If you've ever worked on a design system in Figma, you know the pain of style management. Creating consistent color styles, text styles, and effects across a large project is tedious. Updating them is worse. I built Better Style Generator to solve this for myself.

The plugin generates and organizes Figma styles automatically. Select a set of elements, run the plugin, and it creates properly named, hierarchically organized styles. What used to take an hour of clicking now takes seconds.

Learning the Figma Plugin API

The Figma plugin ecosystem is surprisingly approachable. Plugins are just TypeScript (or JavaScript) running in a sandboxed environment. The API documentation is comprehensive, and the community has created excellent tooling.

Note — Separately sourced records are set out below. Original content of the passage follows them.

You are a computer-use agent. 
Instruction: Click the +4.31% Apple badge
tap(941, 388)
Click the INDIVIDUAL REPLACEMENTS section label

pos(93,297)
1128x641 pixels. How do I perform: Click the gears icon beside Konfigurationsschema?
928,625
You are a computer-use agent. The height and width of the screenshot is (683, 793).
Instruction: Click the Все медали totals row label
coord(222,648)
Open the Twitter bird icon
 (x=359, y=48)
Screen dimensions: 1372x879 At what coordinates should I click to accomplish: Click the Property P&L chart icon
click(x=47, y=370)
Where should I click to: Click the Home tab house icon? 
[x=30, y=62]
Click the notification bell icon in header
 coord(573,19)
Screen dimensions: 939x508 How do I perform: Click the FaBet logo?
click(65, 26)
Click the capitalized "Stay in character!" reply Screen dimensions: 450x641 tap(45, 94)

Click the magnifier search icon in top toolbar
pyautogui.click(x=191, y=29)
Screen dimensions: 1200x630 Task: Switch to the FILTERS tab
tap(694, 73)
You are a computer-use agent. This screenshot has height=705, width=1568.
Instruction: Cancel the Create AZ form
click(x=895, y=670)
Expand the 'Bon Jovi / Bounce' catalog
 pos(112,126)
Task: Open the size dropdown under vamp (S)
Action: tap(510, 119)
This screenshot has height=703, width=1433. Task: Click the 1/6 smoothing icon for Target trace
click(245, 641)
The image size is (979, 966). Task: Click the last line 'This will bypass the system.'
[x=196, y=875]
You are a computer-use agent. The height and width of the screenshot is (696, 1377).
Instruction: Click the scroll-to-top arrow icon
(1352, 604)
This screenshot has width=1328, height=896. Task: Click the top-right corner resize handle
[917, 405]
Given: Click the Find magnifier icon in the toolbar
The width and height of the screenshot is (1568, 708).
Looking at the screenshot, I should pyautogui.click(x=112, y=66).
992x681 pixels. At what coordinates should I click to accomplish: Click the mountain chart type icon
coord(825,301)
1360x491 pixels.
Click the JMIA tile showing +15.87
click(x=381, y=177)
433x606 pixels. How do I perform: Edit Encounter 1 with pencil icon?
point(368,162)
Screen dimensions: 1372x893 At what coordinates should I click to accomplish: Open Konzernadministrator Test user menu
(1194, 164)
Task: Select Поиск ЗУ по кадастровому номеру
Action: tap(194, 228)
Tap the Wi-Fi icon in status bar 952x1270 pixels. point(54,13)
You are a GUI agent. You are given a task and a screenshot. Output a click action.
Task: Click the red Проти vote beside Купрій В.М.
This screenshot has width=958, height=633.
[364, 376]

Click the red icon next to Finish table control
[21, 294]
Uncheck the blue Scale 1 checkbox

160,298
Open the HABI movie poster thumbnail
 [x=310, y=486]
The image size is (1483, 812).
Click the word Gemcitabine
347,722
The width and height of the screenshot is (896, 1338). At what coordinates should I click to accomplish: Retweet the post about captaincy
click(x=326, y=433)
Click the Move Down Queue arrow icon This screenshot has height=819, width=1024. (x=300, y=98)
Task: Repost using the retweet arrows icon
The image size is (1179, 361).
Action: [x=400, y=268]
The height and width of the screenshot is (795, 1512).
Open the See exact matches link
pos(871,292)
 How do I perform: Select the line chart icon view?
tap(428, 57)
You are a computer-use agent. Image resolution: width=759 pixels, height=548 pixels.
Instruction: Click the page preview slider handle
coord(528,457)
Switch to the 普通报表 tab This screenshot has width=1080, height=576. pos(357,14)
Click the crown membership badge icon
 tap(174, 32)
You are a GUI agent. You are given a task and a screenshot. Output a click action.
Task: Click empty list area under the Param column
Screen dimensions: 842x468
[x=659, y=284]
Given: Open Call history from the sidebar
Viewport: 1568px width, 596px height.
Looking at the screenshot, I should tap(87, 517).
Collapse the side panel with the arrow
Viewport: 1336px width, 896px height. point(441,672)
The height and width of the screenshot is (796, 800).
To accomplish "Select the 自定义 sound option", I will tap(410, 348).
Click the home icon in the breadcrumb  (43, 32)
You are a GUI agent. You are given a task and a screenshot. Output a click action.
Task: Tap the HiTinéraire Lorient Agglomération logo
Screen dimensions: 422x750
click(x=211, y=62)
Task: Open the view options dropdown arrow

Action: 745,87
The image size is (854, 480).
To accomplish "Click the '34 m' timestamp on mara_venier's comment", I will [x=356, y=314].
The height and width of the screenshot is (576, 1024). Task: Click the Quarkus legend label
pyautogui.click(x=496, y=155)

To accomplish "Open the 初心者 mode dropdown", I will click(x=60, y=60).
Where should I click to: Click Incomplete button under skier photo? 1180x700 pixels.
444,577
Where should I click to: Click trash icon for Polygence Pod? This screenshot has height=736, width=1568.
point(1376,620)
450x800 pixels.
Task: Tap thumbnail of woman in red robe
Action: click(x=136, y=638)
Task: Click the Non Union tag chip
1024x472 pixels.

I started with Figma's official plugin template, which provides a basic setup with TypeScript compilation and hot reloading. The development experience is pleasant — changes appear in Figma immediately, making iteration fast.

FigUI3 by Rogie King provides React-style components that match Figma's native UI. Using it made the plugin feel like a native part of Figma rather than a crude bolt-on.

How It Works

The plugin walks the selected nodes, identifies styling properties, and generates named styles following a configurable naming convention. Color fills become color styles. Text properties become text styles. Shadows become effect styles.

  • Extracts fill colors, stroke colors, and gradients
  • Generates text styles from font properties
  • Creates effect styles from shadows and blurs
  • Organizes styles hierarchically based on node structure
  • Detects duplicates and offers merge options

The naming convention was the trickiest part. Style names in Figma affect how they appear in the picker UI. The plugin generates names like 'Color/Primary/500' that create a nice folder structure in the style picker.

Lessons Learned

Building a Figma plugin taught me about operating within constraints. The sandboxed environment limits what you can do, but those limits push you toward focused, single-purpose tools. Better Style Generator does one thing well rather than trying to be a Swiss Army knife.

The biggest lesson: tools for designers should think like designers. The plugin doesn't just extract data — it understands design patterns and generates styles that fit how designers actually organize their work.

This was my first shipped product in the Figma ecosystem. It's small, but it's used. That feedback loop — building something and watching others use it — remains the most satisfying part of making software.